## AVAILABLE RECORDS
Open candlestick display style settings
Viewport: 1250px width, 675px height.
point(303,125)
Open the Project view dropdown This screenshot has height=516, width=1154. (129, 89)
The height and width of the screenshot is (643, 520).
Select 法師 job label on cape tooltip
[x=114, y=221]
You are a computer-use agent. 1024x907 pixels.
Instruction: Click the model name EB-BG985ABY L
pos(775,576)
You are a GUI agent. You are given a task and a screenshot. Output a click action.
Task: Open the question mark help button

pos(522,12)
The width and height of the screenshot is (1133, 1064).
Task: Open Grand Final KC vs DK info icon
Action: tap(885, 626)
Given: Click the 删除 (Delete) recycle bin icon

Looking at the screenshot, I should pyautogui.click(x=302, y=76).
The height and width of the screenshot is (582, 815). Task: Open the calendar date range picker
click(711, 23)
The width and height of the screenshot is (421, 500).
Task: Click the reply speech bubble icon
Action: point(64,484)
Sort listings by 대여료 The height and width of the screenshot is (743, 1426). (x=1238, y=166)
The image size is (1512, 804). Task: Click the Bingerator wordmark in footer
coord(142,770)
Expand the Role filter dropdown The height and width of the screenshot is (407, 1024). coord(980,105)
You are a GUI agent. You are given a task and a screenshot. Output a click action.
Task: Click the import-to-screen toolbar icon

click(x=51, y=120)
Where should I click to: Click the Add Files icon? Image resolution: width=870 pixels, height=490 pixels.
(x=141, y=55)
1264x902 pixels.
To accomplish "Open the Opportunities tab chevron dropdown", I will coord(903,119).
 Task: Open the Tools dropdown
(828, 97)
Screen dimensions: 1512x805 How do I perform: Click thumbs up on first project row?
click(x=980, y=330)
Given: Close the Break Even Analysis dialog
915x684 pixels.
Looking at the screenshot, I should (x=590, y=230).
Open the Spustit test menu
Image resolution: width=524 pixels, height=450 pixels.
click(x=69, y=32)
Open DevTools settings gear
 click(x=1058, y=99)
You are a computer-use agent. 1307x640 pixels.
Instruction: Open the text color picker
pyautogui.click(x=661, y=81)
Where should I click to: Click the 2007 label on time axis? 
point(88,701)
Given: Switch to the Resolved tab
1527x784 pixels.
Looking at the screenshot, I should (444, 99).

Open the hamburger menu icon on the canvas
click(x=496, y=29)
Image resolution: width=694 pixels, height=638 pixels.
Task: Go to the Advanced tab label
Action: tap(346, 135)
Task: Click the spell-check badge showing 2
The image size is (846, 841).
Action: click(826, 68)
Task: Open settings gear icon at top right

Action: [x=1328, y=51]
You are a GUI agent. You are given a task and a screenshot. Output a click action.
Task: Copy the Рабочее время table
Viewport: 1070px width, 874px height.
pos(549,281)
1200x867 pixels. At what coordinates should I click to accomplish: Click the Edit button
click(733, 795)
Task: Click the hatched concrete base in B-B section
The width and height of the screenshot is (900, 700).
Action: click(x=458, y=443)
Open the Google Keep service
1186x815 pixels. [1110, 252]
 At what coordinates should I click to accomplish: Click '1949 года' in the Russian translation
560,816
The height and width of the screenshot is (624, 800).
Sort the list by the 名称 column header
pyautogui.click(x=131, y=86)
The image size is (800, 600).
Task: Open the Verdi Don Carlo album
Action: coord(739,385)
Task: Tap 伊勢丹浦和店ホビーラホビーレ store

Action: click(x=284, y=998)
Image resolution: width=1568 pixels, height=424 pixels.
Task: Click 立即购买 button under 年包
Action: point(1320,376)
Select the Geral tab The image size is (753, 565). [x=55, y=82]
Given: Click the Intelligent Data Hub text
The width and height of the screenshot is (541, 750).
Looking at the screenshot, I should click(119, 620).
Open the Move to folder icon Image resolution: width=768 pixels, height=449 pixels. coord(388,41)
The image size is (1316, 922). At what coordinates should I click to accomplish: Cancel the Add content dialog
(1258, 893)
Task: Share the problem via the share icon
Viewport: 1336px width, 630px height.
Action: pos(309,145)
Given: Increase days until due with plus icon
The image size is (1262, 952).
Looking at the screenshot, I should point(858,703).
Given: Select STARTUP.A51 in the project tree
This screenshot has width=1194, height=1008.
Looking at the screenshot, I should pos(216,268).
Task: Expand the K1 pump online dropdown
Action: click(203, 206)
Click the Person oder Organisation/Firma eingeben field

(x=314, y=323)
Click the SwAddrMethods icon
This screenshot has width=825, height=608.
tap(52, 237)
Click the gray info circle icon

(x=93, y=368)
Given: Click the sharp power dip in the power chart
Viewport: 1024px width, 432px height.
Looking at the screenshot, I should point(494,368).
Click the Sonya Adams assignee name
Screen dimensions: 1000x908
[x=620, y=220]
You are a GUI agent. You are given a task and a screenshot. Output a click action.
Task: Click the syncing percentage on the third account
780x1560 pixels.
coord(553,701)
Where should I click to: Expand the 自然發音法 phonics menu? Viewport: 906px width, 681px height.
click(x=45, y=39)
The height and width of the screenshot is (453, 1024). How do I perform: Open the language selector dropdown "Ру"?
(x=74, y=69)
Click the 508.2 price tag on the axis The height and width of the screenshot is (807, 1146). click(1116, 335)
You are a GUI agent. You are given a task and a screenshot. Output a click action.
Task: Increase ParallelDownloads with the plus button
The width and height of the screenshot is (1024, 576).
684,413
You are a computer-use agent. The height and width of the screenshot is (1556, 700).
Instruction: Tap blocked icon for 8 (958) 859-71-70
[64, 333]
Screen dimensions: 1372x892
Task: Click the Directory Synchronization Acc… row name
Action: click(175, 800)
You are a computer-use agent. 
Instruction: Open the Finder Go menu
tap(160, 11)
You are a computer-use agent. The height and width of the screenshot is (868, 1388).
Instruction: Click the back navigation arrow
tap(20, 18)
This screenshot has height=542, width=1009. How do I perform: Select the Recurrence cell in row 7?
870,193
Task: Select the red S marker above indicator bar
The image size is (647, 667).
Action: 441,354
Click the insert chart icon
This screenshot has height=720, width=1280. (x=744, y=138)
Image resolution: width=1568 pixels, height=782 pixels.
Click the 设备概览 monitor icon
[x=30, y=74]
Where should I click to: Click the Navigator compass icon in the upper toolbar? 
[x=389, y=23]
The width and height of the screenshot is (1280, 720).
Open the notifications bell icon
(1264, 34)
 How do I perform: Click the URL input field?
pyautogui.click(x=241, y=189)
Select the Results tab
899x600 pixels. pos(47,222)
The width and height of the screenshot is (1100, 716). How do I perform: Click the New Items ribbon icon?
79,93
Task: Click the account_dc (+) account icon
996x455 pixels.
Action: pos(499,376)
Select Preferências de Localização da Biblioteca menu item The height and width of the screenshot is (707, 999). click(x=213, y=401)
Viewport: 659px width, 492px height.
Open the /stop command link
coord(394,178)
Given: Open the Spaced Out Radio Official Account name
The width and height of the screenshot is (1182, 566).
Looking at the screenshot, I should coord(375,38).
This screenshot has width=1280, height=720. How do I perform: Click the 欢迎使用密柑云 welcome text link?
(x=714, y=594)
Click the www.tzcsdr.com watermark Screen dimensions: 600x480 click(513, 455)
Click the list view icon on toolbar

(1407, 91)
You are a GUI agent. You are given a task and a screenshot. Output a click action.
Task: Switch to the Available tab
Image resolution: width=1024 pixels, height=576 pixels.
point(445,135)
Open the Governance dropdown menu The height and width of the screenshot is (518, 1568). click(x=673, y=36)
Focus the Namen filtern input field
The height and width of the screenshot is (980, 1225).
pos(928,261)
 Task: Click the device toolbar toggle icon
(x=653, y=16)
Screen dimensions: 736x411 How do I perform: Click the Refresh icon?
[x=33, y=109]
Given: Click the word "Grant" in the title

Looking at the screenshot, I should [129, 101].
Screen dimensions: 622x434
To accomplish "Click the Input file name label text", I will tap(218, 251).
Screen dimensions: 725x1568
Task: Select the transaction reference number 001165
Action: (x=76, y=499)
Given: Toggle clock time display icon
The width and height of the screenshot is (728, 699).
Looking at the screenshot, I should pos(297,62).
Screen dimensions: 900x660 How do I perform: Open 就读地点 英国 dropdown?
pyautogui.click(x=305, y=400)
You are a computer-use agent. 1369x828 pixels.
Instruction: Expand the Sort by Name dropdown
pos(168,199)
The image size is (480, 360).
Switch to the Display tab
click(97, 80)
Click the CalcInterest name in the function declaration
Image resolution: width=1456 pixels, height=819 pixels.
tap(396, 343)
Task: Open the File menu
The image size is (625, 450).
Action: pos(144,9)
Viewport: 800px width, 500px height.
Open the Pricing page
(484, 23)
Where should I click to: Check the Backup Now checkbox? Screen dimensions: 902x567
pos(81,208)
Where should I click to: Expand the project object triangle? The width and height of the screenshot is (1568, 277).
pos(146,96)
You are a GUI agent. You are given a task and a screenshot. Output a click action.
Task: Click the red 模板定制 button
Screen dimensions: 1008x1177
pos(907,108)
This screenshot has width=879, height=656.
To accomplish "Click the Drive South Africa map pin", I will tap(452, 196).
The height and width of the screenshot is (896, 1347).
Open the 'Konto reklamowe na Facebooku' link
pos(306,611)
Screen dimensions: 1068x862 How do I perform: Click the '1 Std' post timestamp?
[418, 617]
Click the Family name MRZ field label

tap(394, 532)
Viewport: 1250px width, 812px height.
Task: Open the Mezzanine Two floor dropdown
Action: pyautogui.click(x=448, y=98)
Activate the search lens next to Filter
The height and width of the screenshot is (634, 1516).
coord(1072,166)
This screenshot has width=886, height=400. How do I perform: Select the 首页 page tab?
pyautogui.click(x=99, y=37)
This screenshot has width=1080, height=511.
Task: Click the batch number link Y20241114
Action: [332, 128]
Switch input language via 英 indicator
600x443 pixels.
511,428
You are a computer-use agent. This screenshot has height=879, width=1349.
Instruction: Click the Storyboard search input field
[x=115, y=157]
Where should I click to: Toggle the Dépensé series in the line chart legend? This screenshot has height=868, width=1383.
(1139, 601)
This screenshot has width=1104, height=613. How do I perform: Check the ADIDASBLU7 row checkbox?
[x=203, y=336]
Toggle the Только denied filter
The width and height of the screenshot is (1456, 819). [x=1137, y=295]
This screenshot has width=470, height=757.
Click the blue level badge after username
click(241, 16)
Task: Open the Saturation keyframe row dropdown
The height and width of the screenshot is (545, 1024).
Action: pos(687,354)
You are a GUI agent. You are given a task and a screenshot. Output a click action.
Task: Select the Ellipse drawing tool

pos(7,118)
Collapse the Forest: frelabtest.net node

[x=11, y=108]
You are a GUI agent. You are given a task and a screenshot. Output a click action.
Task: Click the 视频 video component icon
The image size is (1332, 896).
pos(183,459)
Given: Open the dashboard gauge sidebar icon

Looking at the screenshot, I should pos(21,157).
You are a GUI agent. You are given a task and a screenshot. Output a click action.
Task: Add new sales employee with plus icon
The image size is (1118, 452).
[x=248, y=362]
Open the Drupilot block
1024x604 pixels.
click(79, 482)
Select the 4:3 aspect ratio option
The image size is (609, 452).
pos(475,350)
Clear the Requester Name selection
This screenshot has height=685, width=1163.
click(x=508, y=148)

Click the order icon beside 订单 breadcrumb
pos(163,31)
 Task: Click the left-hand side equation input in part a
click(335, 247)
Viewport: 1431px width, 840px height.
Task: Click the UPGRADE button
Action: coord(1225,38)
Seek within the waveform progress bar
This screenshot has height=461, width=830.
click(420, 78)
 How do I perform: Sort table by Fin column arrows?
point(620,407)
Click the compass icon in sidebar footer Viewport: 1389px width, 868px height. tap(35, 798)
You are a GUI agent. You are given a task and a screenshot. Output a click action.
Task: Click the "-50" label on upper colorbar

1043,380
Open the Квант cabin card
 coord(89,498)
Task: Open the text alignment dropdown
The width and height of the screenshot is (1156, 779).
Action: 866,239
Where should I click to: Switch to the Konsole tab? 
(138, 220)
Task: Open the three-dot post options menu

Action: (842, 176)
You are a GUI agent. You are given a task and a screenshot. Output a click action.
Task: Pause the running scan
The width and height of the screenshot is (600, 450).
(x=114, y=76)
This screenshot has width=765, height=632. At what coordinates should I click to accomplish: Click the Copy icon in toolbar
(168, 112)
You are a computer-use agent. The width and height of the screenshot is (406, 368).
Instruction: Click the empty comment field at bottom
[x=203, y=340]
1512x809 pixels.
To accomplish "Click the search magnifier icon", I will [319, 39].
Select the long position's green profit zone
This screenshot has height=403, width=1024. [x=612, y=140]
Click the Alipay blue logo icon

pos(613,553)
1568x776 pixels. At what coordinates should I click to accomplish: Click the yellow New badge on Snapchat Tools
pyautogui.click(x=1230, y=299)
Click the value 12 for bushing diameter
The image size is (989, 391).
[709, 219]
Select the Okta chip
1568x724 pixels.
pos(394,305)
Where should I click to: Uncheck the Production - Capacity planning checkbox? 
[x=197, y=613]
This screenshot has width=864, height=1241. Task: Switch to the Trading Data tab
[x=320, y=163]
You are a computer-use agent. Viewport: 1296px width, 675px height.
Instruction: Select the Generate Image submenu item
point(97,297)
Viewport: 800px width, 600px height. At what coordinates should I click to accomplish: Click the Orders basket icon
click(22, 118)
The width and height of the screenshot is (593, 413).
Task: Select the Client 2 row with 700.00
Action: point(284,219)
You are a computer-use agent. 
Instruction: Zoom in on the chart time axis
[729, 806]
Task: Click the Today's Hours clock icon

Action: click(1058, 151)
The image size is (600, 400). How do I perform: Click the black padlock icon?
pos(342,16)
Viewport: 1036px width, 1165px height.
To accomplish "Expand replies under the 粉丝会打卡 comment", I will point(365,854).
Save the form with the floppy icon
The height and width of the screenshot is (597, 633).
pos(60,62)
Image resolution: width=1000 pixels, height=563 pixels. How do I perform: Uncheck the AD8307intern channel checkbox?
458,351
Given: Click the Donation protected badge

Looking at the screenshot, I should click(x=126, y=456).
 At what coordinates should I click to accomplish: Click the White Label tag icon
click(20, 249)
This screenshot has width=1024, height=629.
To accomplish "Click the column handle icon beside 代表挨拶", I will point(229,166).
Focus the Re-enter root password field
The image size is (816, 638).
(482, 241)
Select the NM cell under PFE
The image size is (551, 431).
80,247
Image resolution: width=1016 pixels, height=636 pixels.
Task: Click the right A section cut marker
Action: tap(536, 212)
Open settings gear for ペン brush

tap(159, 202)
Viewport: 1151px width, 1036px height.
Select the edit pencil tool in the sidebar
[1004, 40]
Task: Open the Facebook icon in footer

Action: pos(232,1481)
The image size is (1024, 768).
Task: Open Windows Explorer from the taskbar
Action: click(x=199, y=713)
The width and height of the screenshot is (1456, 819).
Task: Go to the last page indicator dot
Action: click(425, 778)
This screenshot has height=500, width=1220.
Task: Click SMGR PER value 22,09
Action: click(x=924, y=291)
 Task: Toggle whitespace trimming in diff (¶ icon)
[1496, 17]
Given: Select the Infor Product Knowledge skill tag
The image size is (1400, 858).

## WHAT YOU HAVE TO DO
Show the lines of the records that include the string "plus".

## THE ANSWER
Given: Increase days until due with plus icon
Task: Increase ParallelDownloads with the plus button
Task: Add new sales employee with plus icon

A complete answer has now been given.